Why ZFS makes this better
Snapshot before fine-tuning
Training a custom model? ksnap /srv/ollama first.
If the fine-tuned model is worse, ksnap rollback /srv/ollama. Instant.
Try that with ext4.
Clone models for testing
kclone /srv/ollama /srv/ollama-experiment.
Test a different system prompt. Compare outputs.
Zero extra disk space until the models diverge.
Replicate to other nodes
zfs send rpool/srv/ollama@trained | ssh node-2 zfs recv rpool/srv/ollama.
Your trained AI admin assistant, deployed to every node in your fleet.
Block-level replication. Only changed data transferred.
Compressed model storage
LLM model files are large but compress well.
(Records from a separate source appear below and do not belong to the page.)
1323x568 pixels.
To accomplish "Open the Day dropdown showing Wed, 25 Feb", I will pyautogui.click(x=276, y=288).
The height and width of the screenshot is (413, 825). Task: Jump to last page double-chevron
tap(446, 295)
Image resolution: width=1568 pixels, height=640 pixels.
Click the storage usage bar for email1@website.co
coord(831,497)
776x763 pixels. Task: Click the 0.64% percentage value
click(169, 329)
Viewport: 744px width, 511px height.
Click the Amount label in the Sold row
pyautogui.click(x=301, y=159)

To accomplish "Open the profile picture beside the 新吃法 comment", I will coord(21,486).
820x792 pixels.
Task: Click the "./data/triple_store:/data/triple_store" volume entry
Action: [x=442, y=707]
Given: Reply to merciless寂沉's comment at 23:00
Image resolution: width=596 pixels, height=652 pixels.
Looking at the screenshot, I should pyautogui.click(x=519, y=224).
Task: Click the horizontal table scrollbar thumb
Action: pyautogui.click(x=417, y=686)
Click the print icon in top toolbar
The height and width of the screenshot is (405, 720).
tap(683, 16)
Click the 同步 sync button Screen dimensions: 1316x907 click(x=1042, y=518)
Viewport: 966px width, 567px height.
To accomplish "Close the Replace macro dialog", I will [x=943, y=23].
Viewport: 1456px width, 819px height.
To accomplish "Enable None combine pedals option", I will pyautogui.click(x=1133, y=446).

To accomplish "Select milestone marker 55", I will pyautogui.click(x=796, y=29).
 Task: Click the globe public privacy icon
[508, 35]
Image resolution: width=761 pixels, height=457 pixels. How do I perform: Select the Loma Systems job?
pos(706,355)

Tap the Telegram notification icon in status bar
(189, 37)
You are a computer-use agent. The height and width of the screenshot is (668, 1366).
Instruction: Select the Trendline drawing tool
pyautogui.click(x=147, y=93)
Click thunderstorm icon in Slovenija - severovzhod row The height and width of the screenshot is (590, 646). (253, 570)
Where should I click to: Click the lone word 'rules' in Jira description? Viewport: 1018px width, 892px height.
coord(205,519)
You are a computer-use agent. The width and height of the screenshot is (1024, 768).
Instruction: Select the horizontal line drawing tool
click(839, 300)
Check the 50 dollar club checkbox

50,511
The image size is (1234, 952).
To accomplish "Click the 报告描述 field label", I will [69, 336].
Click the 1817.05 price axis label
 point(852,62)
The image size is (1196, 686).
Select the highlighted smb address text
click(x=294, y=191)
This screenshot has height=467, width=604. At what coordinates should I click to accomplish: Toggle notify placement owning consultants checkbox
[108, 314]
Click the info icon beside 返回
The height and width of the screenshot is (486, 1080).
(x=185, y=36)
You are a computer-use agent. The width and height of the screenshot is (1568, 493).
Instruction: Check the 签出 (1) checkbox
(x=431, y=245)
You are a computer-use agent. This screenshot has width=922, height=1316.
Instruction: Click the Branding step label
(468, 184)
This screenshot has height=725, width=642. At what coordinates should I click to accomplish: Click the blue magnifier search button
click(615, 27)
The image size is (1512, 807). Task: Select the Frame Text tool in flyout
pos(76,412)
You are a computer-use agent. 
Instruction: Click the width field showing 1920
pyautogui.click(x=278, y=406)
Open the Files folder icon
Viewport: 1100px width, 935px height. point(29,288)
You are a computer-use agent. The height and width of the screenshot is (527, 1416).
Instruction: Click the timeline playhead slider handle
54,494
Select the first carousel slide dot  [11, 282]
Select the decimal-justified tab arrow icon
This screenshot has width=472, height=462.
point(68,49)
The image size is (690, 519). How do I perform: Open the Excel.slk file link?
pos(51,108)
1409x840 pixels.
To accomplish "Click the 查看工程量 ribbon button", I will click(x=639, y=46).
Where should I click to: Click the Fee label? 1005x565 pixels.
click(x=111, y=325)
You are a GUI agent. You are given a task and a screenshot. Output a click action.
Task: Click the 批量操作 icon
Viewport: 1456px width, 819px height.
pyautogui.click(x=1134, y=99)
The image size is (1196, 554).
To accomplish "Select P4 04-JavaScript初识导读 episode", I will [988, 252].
compression=zstd on the dataset typically saves 15-25%.
A 7GB model takes 5.5GB on disk. Free performance.
Advanced: self-healing infrastructure
The AI that fixes things while you sleep
#!/bin/bash
# ai-auto-heal.sh — AI reviews and acts on critical issues
# Run via cron or systemd timer — WITH CAUTION
STATUS=$(zpool status -x 2>/dev/null)
if [[ "$STATUS" != "all pools are healthy" ]]; then
# Ask the AI what to do
RESPONSE=$(echo "zpool status output: ${STATUS}
Is this critical? What's the safest remediation?
Respond with ONLY a bash command if safe to run, or ALERT if human needed." | \
ollama run infra-admin)
if echo "$RESPONSE" | grep -q "^ALERT"; then
# AI says human needed — send notification
echo "$RESPONSE" | mail -s "ALERT: ZFS pool issue" admin@example.com
else
# AI suggests a safe command — log and execute
echo "$(date): AI auto-heal: $RESPONSE" >> /var/log/ai-actions.log
# Uncomment below to actually execute (use with extreme caution)
# eval "$RESPONSE"
fi
fi
kldload-ai gives exact commands, not abstract advice. It will confirm before running anything destructive. But it’s an 8b model running on your hardware — read the command before you hit yes. We lost a Proxmox node in testing. BSD-3-Clause means you own everything, including the consequences. “Don’t blame the tools. Read before you confirm. We warned you.”